I didn’t have the power to choose who I’d fall in love with, but I can choose what I’m going to do now. I can choose whether I’ll continue living in this agony or I’ll walk away and turn the page.
And I’m choosing the latter. I’m choosing to make a fresh start and alone, by myself, build the kingdom I’ve always wanted to have.
I’m choosing to give myself the opportunity to love and be loved by someone the way I deserve. I’m giving myself the opportunity to fall in love with a person who is going to choose me every day and never give up on me.
It’s hard for me now. It pains deeply to tell you goodbye, despite everything you put me through. And it’ll continue being difficult even after I leave. But, that’s not going to last forever. It’ll only be a phase.
I was strong to swallow everything you put onto my plate and I have to be strong now, too, to walk away from you.
So, I’ll do my best to be myself again and move on with my life. I know that when I become happier and more fulfilled, I’ll know I made the right choice. I’ll realize that leaving you was the greatest gift I could ever give to myself.
I know I’ll be fine because after the rain, comes the sun. Because every end is followed by a beginning.
I know I’ll be fine because I’ll heal my wounds with the help of my strength, determination, and time. I’ll be fine because I’ll know how to love and appreciate myself more.

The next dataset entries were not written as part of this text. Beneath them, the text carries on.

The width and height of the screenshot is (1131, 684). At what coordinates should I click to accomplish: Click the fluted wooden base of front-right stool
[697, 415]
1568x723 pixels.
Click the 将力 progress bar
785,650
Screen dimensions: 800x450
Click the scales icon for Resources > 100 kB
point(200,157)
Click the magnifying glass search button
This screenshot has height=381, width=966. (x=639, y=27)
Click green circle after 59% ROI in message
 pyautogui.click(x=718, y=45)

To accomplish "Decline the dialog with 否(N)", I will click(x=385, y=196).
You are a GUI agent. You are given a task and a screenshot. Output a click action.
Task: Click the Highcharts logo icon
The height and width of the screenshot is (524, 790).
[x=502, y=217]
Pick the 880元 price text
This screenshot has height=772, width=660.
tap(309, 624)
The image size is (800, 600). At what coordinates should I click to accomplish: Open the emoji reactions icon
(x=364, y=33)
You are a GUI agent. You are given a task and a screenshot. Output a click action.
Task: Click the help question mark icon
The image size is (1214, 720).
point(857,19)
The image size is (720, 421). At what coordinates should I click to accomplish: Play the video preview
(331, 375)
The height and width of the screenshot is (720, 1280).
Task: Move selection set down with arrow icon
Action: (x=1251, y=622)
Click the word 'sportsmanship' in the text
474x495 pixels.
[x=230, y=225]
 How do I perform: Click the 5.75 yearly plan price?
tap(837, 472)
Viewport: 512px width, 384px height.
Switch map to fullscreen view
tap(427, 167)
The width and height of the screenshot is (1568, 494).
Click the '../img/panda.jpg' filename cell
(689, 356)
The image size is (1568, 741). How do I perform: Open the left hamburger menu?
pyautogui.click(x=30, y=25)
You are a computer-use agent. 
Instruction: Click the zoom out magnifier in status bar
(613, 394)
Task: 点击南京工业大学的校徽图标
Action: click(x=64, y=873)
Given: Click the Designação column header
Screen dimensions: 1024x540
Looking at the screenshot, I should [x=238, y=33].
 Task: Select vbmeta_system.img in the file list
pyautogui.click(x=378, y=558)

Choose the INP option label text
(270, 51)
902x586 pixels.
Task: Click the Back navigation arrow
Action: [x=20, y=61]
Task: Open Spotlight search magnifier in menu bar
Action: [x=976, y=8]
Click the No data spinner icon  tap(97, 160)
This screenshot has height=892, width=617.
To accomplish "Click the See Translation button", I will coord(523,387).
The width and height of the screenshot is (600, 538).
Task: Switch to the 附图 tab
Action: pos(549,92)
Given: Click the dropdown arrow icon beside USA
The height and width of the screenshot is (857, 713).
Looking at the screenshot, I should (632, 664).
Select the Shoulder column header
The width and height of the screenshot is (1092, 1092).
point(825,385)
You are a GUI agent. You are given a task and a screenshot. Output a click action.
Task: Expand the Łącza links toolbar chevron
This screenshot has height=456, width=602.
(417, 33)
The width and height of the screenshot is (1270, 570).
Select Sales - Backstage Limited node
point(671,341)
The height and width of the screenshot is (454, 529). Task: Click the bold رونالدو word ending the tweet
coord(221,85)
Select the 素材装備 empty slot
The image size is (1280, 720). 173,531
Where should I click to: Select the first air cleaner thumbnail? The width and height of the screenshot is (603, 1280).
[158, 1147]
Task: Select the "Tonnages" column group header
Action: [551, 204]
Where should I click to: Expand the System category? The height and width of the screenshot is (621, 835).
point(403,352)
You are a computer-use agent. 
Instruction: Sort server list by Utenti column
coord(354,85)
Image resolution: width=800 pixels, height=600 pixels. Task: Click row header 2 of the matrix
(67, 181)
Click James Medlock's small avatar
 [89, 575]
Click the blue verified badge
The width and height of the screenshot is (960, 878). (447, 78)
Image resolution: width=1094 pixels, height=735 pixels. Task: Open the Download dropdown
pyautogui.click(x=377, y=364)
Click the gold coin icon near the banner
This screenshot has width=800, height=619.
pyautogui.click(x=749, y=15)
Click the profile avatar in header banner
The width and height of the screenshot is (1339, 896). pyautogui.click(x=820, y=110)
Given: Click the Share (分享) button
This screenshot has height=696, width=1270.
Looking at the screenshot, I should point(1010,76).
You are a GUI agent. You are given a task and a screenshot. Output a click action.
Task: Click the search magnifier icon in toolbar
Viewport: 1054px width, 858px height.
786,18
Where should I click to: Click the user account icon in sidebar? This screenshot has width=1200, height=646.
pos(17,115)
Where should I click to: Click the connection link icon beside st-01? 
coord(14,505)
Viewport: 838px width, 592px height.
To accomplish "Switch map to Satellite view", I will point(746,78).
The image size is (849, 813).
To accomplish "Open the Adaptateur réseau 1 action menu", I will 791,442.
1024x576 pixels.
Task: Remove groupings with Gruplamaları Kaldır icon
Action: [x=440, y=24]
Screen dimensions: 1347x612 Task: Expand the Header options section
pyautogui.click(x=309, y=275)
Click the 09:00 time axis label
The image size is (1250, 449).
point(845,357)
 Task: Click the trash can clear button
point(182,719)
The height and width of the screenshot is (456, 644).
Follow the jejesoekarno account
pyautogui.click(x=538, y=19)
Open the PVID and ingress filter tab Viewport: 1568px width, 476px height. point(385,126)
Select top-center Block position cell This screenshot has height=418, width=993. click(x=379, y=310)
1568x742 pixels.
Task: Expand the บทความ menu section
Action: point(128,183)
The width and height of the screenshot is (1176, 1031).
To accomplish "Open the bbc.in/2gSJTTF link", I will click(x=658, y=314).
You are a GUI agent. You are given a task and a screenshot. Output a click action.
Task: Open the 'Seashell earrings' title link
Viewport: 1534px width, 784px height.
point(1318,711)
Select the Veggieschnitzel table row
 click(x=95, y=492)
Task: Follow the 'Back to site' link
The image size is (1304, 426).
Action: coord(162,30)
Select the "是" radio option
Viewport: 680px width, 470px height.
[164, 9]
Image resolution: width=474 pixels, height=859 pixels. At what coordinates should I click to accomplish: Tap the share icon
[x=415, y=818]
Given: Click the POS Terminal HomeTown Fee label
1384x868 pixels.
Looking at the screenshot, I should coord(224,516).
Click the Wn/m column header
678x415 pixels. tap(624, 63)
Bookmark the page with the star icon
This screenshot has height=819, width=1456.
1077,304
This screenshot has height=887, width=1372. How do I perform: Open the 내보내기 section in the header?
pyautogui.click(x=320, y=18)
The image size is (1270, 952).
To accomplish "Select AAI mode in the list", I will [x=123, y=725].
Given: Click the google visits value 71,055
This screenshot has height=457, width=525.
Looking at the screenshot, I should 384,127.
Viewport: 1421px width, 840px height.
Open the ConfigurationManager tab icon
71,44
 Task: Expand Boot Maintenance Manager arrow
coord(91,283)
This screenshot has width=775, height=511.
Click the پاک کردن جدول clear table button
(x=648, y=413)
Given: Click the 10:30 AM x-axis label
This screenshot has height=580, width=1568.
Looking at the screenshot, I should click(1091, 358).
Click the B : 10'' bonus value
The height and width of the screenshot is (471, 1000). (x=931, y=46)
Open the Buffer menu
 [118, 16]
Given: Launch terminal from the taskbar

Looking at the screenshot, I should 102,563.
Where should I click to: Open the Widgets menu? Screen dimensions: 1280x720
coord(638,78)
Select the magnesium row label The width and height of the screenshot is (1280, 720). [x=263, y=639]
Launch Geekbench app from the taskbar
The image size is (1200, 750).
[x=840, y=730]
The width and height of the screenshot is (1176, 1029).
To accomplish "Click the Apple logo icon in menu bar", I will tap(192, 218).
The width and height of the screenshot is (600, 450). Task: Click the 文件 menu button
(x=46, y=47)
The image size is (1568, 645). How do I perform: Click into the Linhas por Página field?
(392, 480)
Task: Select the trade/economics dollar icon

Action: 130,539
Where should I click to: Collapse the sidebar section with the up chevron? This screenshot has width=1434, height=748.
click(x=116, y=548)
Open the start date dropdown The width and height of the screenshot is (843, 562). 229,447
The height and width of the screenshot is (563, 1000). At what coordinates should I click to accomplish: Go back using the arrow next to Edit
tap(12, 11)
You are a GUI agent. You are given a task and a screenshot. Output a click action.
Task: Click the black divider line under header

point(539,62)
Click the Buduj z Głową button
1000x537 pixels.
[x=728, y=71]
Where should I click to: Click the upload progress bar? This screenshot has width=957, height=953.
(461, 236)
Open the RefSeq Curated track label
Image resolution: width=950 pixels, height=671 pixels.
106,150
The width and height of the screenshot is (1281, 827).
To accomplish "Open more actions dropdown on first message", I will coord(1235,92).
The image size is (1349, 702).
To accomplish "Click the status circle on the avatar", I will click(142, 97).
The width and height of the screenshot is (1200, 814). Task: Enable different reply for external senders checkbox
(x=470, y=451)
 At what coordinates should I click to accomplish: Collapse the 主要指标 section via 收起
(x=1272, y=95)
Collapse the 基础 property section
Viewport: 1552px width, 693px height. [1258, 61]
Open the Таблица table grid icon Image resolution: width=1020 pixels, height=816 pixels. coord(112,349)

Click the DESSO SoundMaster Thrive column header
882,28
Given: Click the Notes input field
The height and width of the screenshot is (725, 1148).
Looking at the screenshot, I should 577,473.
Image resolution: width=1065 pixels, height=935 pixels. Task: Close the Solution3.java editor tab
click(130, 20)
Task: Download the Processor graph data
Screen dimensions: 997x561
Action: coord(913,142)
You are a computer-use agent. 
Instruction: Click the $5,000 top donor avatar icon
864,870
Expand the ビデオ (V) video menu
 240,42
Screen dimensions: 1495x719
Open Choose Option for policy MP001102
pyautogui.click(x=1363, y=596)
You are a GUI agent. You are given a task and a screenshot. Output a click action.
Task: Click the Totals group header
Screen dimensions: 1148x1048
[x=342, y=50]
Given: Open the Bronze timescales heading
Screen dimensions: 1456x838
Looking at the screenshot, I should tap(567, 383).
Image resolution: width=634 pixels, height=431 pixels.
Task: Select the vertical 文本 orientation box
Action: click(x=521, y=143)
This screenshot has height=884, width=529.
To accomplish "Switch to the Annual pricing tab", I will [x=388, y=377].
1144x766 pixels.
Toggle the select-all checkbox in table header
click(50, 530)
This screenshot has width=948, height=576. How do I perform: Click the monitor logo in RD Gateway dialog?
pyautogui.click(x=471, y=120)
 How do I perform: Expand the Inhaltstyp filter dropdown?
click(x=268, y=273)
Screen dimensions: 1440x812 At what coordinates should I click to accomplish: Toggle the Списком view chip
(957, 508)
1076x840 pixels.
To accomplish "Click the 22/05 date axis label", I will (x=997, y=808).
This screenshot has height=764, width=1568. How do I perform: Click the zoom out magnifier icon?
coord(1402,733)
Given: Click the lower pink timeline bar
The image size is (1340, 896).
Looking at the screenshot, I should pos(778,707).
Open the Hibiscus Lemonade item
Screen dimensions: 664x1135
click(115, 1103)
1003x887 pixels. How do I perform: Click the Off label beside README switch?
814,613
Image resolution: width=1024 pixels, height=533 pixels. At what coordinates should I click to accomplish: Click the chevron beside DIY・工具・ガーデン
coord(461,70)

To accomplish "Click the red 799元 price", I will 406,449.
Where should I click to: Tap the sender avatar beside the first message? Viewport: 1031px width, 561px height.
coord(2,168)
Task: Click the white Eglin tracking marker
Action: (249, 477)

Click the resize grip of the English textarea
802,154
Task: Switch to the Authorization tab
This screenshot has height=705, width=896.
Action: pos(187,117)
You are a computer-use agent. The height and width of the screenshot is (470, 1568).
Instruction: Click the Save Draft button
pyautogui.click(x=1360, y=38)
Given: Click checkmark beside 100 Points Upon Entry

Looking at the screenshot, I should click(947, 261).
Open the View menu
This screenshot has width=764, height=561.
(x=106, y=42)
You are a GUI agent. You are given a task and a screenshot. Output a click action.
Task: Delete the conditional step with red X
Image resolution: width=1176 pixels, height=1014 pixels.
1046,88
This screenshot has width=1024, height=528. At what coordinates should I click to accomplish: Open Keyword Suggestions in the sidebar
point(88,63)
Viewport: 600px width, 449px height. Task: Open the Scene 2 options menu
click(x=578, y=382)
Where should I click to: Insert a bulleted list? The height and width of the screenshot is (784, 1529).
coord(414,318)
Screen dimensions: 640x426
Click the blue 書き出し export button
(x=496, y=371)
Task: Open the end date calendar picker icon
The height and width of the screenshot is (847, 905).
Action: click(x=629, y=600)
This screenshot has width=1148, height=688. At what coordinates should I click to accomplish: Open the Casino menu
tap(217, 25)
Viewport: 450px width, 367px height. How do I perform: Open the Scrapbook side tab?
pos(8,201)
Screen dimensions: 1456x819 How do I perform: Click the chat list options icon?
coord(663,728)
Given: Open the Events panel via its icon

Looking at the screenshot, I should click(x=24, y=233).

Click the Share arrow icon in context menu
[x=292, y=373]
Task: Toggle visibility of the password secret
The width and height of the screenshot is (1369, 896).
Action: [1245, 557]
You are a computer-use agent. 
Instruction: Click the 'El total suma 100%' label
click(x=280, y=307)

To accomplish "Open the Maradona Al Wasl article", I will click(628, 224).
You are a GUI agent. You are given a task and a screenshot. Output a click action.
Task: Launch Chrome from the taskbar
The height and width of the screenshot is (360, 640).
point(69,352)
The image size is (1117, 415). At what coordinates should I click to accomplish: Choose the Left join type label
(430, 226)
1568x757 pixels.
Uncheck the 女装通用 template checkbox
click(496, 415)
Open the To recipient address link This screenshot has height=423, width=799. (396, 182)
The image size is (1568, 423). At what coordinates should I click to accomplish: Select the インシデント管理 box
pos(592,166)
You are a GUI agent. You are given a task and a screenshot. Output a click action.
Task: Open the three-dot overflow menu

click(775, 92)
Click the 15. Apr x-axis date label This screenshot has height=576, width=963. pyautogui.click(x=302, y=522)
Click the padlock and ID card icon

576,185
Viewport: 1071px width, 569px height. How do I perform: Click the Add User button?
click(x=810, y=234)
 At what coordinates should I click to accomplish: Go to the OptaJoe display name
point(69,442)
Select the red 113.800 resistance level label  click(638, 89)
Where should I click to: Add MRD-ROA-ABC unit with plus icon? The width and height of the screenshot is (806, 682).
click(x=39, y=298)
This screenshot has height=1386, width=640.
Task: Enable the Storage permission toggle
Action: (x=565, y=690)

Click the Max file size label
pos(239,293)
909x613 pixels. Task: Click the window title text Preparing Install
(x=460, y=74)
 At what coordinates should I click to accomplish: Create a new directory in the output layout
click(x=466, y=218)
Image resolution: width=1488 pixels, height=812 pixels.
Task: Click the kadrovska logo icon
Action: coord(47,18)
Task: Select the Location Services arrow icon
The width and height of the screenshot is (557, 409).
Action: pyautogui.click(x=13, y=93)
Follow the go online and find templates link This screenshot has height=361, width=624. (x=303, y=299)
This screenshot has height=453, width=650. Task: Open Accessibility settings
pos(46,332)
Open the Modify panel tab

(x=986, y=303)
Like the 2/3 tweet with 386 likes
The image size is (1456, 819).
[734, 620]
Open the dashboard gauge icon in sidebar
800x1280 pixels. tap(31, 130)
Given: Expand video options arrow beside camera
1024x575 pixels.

I’ll be fine because I’ll be wise and strong enough to no longer tolerate this kind of bullsh*t and people like you.
And I want you to know that I don’t hate you and I never will. After all it was you who made it easier for me to leave. It was you who did not give me a single reason to stay and who pushed me away before you caused me more damage. It was you who helped me realize that I deserved better. That I could do better.
I even feel sorry for you because there’s a part of you that’s broken and beyond repair. And this broken piece will prevent you from experiencing and understanding what genuine, pure, raw love feels like.
I also want you to know that I’m not going to remember what we had as a sad story or as a personal failure. At the end of the day, all the people that enter our life have a purpose. They all teach us valuable lessons.
They teach and help us understand things about us that we weren’t aware of before. They teach us how to love and respect ourselves more. But, they also teach us that not everyone in our life is meant to stay forever.
And sometimes, we learn these lessons the hard way, but that’s how we grow stronger and wiser.
And you know what?
I still sometimes wonder whether you ever had feelings for me. I wonder if your smiles, hugs, and kisses were real and honest as I thought them to be. Maybe I once meant something to you. I don’t know, you never bothered to show it.
Whenever I think about you and me and everything we went through, there’s always this thought that comes to my mind – it’s not me who is supposed to be sad. Because I lost the person who didn’t love me, but you lost the person whom you meant the world to.
Yes, it’s your loss, not mine.
And I hope that one day, you’ll see how badly you hurt me and that you’ll change before it’s too late. Before you hurt and destroy somebody else.
So, today I’m letting go of you and leaving you in my past. Today, I’ll take a deep breath and a big, confident step and start a new chapter in my life.
As much as I don’t want to, I have to move forward and pave the way to my happiness.
I love you, but I can no longer fool myself that things will change for the better.
I love you, but I love myself enough to admit that it’s time to let you go.